======== ARTIGO ========

Opinião

Conceito de liberdade

Por José Pedro Rodrigues Gonçalves.

Armas que qualquer povo realmente necessita são livros, universidades, escolas

Atualmente entrou na moda, aqui no Brasil, falar em liberdade, exigir liberdade de opinião, não para usá-la em defesa da sociedade, mas para denegrir imagens e assassinar reputações pelo simples fato de não concordar como o pensamento do outro. 

A palavra liberdade tem origem do latim libertas, que é a condição de um ser humano que é livre e não escravo. Dependendo do âmbito em que essa palavra é aplicada e que deve significar a capacidade de agir segundo sua própria decisão, entretanto o que tem sido visto por estas bandas é a simples repetição de palavras e atitudes que não são próprias de quem as emitem.

========

→ **EXERCÍCIO ESCRITO 1**:
Contabilize as linhas da listagem que contêm a palavra "will", levando em conta maiúsculas e minúsculas. Responda apenas com o número.

======== LISTAGEM FORNECIDA ========

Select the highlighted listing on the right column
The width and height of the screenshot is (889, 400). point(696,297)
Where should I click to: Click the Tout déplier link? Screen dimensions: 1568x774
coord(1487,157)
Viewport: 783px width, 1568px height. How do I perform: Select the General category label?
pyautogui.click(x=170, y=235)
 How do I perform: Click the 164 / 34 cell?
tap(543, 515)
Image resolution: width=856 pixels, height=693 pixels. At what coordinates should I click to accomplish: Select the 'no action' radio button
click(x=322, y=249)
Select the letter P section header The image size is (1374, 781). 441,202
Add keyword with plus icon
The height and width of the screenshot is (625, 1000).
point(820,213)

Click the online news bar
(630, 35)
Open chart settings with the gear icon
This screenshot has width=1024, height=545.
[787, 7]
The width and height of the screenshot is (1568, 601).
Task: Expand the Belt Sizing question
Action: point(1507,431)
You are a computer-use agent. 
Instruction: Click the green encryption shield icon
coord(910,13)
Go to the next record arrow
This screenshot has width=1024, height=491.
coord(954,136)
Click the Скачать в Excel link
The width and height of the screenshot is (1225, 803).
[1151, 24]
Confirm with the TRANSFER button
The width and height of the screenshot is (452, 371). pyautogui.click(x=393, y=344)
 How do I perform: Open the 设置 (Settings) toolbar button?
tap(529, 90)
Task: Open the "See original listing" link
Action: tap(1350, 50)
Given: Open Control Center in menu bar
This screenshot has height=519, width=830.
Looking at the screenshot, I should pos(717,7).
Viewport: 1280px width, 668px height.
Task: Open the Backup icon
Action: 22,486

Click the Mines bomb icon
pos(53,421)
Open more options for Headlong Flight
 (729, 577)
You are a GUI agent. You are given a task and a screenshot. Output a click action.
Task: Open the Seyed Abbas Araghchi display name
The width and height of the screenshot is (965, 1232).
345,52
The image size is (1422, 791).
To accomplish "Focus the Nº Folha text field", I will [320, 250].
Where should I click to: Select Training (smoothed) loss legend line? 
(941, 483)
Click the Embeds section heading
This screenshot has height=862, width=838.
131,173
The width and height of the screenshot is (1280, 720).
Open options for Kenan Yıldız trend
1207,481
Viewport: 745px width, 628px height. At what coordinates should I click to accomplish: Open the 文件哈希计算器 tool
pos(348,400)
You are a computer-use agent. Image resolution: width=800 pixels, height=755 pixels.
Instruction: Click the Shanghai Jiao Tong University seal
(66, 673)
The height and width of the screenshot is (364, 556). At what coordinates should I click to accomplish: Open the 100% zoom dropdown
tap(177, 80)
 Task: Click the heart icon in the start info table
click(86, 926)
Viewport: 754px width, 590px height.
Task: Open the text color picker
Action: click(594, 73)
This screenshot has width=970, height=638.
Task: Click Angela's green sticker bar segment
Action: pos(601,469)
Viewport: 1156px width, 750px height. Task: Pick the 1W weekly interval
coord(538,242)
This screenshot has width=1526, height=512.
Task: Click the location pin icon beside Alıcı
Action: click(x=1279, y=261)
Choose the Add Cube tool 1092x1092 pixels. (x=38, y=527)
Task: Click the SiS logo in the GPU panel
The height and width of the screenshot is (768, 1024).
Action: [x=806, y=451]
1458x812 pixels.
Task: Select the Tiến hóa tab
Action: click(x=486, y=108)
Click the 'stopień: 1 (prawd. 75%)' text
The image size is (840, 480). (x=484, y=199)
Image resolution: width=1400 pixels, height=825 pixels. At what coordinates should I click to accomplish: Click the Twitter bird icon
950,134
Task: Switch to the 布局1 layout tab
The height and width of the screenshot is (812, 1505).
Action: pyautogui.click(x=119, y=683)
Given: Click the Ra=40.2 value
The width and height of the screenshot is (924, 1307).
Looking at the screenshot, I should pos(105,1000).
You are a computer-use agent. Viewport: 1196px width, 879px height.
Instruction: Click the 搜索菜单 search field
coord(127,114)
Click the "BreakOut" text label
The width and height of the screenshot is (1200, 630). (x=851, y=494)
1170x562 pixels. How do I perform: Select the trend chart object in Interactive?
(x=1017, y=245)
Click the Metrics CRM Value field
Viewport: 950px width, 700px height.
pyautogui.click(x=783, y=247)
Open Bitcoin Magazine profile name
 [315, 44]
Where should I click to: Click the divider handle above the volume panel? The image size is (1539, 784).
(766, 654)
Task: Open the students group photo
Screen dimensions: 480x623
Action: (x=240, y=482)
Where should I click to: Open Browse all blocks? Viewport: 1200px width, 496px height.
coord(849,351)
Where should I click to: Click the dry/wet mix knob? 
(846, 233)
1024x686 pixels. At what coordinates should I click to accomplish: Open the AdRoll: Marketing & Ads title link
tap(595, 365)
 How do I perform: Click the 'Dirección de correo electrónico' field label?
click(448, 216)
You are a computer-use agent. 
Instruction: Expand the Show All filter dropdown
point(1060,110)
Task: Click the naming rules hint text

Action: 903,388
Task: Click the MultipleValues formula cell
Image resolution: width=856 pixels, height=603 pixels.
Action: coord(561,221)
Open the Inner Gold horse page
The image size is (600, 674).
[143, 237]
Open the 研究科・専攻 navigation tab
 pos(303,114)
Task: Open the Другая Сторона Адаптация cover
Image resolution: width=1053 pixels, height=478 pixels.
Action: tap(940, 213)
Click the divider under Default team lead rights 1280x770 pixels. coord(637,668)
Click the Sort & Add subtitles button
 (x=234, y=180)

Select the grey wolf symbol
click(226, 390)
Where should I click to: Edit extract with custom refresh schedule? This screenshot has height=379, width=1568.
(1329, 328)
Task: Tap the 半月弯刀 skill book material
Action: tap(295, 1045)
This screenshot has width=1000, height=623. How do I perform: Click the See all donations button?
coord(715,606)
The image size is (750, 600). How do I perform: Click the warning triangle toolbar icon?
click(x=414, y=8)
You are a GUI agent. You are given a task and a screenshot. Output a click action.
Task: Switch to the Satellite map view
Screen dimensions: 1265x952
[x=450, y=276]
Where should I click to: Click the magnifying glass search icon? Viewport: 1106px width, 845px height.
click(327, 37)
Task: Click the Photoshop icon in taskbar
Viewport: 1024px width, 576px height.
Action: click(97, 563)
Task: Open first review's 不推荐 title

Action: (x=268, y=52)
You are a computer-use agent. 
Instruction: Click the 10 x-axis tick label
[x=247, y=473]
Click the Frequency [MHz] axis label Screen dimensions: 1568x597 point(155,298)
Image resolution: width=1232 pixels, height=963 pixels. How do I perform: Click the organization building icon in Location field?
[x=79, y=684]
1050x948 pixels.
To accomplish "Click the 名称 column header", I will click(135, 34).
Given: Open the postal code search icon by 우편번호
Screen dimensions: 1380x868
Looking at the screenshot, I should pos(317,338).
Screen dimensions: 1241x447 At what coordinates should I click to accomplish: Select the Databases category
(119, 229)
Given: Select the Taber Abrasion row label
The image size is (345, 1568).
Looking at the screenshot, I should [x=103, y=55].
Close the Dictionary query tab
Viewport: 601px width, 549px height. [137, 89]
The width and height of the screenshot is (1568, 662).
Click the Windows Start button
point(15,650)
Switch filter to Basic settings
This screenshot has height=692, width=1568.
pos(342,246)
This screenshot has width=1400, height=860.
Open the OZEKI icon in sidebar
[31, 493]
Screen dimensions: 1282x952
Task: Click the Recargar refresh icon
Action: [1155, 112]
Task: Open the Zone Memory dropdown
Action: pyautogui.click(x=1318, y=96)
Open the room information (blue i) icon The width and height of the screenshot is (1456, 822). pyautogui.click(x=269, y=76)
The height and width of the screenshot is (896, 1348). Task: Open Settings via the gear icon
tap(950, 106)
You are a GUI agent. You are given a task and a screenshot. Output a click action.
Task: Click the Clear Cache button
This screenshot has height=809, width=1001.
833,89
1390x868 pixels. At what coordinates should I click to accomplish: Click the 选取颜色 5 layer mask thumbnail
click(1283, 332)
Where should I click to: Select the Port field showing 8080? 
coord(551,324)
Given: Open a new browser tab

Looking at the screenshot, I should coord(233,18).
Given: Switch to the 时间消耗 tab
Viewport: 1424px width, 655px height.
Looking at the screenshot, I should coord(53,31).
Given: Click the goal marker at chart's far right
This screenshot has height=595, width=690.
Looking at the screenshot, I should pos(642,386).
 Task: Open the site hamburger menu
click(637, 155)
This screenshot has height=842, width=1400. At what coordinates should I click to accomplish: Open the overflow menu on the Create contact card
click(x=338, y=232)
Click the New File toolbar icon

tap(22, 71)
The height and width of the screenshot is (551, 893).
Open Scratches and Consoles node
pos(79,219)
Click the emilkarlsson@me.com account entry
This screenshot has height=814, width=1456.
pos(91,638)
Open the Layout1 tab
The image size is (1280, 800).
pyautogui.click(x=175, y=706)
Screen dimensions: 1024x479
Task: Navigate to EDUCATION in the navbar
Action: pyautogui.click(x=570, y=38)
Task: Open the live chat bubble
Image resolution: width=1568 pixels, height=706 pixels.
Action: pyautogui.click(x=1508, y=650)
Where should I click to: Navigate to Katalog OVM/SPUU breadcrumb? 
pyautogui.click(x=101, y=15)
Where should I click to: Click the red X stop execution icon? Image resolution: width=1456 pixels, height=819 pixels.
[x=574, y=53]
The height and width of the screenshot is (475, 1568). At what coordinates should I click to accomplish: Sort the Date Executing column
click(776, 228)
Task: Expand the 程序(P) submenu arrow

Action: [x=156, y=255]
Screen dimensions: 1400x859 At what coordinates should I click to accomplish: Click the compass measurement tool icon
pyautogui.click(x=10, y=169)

========

→ **EXERCÍCIO ESCRITO 2**:
Reescreva o trecho do artigo sobre liberdade que começa em "Conceito de liberdade" e termina em "pensamento do outro.", atualizando-o com "autonomia" no lugar de "liberdade".

→ **RESPOSTA FINAL 1**:
2

→ **RESPOSTA FINAL 2**:
Conceito de autonomia

Por José Pedro Rodrigues Gonçalves.

Armas que qualquer povo realmente necessita são livros, universidades, escolas

Atualmente entrou na moda, aqui no Brasil, falar em autonomia, exigir autonomia de opinião, não para usá-la em defesa da sociedade, mas para denegrir imagens e assassinar reputações pelo simples fato de não concordar como o pensamento do outro.